#### REQUIRED ACTION
Scan the material and copy out each line where the word "chevron" occurs.

#### MATERIAL PROVIDED
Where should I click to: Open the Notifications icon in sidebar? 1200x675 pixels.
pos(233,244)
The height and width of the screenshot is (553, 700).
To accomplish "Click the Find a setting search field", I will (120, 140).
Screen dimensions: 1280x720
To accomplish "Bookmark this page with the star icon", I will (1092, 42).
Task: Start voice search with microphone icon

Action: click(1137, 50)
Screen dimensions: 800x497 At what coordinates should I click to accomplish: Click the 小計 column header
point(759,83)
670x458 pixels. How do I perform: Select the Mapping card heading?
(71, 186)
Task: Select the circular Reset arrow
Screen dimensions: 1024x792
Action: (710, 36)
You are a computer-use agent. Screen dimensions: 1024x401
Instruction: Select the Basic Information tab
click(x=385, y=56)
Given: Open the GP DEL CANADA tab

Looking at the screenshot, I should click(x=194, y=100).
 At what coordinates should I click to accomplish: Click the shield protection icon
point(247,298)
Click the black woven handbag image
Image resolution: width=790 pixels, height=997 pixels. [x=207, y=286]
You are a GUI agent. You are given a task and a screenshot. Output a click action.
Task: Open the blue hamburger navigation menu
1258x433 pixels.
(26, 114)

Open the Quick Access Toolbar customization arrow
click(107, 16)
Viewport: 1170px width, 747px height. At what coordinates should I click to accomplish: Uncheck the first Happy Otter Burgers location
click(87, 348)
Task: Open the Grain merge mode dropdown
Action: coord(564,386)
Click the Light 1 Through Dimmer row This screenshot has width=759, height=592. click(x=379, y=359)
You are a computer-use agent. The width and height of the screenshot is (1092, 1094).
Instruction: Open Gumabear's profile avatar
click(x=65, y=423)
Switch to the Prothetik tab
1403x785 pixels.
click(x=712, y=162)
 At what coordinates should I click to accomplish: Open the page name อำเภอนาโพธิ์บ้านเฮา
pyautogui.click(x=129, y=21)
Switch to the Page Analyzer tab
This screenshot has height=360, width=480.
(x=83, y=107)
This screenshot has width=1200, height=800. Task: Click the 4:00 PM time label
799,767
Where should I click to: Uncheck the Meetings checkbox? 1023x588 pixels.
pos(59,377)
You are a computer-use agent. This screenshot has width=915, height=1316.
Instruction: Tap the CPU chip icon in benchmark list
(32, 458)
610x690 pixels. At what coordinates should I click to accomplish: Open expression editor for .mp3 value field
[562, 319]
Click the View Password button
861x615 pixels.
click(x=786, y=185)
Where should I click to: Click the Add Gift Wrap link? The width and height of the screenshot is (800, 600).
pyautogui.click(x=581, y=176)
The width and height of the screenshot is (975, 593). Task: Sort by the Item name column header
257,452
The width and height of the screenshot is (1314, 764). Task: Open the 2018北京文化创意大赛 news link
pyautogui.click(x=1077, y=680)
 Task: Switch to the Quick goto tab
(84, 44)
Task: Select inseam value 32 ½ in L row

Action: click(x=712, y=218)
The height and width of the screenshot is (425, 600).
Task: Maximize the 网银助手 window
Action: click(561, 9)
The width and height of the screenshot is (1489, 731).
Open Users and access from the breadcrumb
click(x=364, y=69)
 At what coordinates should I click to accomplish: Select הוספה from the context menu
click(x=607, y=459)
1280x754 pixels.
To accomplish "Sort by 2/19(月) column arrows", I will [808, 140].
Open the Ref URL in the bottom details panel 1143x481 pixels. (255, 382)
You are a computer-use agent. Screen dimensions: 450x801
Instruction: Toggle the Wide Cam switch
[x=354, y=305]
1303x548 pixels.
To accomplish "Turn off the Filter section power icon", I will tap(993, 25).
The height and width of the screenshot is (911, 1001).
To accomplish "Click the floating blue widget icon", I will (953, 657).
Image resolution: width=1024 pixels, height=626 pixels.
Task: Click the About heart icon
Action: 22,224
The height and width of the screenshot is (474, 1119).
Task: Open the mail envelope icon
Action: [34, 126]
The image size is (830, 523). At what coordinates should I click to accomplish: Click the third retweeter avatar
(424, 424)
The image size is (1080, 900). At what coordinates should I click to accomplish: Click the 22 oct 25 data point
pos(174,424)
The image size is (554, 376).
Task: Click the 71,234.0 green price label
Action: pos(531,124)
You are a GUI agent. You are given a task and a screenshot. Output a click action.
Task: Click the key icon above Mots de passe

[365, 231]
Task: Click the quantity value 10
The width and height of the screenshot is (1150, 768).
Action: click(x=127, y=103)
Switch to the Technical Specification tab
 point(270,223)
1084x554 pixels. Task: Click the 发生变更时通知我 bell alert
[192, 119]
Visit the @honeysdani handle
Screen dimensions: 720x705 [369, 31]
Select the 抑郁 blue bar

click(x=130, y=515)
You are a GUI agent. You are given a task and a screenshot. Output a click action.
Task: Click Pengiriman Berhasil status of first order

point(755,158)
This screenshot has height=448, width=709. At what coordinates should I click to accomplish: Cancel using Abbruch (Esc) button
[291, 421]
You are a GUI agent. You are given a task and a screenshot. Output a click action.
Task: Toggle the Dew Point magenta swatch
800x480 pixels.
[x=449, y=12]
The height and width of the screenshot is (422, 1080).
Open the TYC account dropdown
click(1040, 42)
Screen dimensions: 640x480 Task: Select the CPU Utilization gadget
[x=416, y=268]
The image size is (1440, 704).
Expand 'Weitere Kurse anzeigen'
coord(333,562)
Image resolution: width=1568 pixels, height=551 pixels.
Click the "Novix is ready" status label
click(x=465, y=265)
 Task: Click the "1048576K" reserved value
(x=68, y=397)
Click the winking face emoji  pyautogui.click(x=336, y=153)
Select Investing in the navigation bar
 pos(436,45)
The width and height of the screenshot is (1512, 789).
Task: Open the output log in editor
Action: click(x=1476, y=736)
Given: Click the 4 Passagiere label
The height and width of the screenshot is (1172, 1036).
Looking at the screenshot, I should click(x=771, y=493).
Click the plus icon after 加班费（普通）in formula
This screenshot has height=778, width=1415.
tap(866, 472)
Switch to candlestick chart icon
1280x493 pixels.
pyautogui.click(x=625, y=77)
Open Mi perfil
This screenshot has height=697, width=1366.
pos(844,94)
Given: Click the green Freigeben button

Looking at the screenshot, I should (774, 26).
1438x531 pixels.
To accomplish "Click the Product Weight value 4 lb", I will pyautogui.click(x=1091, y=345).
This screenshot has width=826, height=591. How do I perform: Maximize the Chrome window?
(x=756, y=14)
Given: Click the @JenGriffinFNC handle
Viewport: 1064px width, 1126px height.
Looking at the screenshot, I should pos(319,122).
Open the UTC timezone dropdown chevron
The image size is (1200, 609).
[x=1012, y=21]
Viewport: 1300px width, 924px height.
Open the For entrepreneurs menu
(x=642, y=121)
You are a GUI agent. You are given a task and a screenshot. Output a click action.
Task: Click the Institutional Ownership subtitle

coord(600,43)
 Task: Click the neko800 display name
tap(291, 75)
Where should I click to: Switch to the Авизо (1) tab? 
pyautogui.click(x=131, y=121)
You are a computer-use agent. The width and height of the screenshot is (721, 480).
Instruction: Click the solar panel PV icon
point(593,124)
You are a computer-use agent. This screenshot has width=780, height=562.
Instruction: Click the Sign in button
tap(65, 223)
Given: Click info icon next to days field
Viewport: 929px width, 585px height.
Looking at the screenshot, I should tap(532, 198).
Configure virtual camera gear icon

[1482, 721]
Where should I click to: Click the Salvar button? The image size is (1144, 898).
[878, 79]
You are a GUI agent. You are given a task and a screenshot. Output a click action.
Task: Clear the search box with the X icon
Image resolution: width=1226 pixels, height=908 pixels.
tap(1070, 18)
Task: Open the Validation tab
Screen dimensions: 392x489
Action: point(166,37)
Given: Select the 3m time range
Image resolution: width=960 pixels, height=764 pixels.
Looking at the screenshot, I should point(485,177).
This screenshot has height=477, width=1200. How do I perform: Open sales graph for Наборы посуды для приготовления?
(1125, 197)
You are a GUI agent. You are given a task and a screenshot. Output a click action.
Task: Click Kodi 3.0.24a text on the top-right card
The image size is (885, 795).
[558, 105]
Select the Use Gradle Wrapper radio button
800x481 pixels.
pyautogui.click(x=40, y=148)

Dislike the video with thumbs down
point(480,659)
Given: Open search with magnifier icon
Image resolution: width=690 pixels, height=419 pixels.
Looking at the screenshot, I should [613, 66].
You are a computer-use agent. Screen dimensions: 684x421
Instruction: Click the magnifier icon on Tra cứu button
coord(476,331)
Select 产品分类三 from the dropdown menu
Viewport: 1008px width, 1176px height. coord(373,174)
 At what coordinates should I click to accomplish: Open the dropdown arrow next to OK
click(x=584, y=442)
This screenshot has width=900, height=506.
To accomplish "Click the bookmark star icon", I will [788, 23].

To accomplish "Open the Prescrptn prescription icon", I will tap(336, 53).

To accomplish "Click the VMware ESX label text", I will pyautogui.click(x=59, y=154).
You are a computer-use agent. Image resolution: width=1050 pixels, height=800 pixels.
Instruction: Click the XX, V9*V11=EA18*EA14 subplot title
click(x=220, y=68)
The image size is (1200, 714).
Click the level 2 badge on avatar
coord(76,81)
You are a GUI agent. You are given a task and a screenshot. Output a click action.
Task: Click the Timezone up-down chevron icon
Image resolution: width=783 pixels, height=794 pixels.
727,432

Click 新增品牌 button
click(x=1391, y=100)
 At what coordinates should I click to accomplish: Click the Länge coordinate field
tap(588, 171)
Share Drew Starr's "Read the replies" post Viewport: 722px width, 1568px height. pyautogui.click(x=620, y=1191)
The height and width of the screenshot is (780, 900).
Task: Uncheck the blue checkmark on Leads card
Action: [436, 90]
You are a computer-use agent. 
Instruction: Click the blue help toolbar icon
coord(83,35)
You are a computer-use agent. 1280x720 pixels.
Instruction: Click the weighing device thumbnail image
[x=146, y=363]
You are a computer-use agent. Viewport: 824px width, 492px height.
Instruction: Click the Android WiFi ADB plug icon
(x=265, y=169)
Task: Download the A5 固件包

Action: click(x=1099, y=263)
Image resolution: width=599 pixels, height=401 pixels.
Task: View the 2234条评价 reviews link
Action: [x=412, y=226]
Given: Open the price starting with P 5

#### WORKED SOLUTION
Open the UTC timezone dropdown chevron
Task: Click the Timezone up-down chevron icon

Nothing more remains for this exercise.